(Item coordinate data)
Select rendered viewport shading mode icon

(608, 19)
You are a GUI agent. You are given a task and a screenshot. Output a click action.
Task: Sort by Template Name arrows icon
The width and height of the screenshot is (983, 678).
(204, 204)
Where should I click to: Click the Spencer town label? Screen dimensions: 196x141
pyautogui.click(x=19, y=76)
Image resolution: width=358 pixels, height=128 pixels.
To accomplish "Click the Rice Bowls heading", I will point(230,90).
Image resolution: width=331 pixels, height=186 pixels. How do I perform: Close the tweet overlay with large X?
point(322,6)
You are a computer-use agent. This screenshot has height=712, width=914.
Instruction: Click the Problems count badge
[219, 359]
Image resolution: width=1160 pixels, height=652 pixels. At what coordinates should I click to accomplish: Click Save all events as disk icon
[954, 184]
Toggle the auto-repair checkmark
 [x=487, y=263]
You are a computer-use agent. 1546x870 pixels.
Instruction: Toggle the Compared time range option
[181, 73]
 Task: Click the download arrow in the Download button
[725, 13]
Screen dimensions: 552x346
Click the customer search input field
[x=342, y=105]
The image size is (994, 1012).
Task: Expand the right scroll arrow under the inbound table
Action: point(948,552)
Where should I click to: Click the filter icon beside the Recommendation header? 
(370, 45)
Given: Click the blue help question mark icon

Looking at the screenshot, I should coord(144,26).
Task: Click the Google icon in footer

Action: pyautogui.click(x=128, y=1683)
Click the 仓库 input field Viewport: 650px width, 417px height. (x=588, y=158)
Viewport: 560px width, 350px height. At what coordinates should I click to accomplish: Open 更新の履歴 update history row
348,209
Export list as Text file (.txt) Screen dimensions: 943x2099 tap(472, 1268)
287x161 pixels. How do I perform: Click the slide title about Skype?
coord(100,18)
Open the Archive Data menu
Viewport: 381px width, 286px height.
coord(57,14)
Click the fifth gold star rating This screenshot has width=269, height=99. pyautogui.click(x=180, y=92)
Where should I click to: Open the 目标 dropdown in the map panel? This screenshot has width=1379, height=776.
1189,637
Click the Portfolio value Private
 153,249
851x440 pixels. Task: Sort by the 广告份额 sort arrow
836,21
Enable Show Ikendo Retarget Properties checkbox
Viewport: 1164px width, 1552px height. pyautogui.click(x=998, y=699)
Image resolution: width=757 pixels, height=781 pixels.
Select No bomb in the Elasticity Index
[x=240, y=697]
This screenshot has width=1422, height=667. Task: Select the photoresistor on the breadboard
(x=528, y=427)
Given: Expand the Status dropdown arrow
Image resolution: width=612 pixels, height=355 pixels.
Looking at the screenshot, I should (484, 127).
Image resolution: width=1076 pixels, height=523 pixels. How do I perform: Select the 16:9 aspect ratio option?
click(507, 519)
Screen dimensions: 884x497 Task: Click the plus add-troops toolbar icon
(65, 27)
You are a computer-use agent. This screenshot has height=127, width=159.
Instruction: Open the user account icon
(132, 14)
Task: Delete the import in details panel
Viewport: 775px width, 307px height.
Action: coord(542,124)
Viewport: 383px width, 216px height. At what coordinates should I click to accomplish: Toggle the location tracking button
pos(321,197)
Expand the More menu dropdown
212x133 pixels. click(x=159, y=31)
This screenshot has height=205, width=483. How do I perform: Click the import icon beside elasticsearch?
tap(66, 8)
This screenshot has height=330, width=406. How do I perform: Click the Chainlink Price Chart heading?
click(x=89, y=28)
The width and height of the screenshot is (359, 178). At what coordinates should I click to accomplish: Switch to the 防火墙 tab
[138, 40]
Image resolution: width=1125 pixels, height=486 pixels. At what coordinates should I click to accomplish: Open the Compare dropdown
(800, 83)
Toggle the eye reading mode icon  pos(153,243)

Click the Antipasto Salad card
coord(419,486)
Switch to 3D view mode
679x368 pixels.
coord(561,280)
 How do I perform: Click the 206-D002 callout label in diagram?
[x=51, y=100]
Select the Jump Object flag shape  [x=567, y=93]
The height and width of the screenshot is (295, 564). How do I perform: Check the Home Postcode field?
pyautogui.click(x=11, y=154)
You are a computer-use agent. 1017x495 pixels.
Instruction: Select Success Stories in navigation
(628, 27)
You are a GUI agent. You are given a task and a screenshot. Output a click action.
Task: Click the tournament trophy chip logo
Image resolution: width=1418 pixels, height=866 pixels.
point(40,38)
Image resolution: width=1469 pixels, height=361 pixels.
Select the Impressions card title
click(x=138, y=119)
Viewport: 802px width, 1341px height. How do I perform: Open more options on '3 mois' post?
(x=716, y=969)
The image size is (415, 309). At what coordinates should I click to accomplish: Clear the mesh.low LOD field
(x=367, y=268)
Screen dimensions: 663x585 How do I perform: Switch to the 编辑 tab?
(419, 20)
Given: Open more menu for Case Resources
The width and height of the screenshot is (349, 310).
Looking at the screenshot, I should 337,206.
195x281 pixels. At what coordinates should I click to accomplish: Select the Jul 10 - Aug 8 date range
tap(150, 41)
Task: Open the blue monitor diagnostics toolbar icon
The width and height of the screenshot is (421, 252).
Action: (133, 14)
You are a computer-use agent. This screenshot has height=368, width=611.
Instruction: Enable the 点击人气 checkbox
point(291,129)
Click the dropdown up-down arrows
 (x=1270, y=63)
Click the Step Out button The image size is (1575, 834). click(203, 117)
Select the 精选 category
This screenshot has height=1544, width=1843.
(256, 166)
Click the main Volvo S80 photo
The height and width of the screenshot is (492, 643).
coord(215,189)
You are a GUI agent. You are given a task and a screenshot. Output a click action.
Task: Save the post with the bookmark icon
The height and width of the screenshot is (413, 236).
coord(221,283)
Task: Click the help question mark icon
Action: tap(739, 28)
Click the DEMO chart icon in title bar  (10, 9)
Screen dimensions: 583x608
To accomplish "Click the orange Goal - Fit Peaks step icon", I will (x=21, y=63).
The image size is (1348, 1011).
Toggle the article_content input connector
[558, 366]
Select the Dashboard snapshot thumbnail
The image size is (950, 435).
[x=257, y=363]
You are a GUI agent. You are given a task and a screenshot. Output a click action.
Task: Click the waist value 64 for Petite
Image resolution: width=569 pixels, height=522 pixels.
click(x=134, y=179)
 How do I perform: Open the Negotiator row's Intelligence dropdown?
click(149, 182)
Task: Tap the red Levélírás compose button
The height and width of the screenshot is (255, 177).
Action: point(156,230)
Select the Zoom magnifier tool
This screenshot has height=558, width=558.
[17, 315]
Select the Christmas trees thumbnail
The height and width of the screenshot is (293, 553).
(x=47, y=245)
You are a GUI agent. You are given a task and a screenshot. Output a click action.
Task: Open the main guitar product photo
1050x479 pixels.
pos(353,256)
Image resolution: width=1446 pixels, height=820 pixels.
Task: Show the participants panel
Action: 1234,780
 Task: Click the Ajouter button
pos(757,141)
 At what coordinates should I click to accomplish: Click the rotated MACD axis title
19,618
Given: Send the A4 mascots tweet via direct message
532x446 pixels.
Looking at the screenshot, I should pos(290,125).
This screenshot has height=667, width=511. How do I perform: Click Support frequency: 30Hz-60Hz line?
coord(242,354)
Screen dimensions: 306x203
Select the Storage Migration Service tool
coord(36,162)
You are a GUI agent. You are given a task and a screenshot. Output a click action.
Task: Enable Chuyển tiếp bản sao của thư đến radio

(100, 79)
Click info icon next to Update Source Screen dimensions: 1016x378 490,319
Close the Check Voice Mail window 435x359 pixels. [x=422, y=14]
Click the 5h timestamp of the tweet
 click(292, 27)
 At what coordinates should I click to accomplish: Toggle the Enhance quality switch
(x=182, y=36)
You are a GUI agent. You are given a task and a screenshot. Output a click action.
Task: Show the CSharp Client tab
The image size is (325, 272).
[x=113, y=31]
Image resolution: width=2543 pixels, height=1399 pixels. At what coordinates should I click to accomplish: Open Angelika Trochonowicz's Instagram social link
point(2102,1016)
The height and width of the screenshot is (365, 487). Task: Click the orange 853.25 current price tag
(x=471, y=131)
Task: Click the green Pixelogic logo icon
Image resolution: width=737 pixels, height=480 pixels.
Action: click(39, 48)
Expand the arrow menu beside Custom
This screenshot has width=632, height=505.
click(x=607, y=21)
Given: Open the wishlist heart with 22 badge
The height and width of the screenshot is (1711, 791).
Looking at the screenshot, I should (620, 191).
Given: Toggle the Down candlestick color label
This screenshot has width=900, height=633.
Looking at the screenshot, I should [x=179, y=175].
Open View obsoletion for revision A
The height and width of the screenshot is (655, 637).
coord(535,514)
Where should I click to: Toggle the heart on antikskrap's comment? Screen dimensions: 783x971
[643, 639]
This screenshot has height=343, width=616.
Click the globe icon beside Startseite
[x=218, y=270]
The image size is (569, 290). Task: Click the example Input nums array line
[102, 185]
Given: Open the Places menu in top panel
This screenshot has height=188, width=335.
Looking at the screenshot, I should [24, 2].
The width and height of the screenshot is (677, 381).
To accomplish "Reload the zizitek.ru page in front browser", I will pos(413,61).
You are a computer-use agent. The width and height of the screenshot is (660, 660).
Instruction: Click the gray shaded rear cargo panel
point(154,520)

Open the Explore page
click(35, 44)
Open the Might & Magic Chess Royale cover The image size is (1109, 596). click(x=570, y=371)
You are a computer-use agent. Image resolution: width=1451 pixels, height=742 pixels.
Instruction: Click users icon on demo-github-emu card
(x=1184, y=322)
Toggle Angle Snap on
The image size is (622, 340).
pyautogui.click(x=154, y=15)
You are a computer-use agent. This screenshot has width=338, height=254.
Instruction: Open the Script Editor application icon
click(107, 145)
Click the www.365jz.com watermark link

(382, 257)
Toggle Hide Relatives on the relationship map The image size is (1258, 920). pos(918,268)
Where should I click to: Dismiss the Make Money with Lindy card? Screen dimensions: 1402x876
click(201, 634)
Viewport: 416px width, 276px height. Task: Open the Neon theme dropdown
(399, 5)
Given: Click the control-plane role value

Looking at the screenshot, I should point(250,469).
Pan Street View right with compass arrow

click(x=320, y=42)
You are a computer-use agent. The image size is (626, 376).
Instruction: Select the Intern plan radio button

TASK OBJECTIVE.
Copy the entries from the first line through the line containing "Action: point(948,552)", substituting "Directive" for "Instruction" and leaving everything else unchanged.

WRITTEN ANSWER.
Select rendered viewport shading mode icon

(608, 19)
You are a GUI agent. You are given a task and a screenshot. Output a click action.
Task: Sort by Template Name arrows icon
The width and height of the screenshot is (983, 678).
(204, 204)
Where should I click to: Click the Spencer town label? Screen dimensions: 196x141
pyautogui.click(x=19, y=76)
Image resolution: width=358 pixels, height=128 pixels.
To accomplish "Click the Rice Bowls heading", I will point(230,90).
Image resolution: width=331 pixels, height=186 pixels. How do I perform: Close the tweet overlay with large X?
point(322,6)
You are a computer-use agent. This screenshot has height=712, width=914.
Directive: Click the Problems count badge
[219, 359]
Image resolution: width=1160 pixels, height=652 pixels. At what coordinates should I click to accomplish: Click Save all events as disk icon
[954, 184]
Toggle the auto-repair checkmark
 [x=487, y=263]
You are a computer-use agent. 1546x870 pixels.
Directive: Toggle the Compared time range option
[181, 73]
 Task: Click the download arrow in the Download button
[725, 13]
Screen dimensions: 552x346
Click the customer search input field
[x=342, y=105]
The image size is (994, 1012).
Task: Expand the right scroll arrow under the inbound table
Action: point(948,552)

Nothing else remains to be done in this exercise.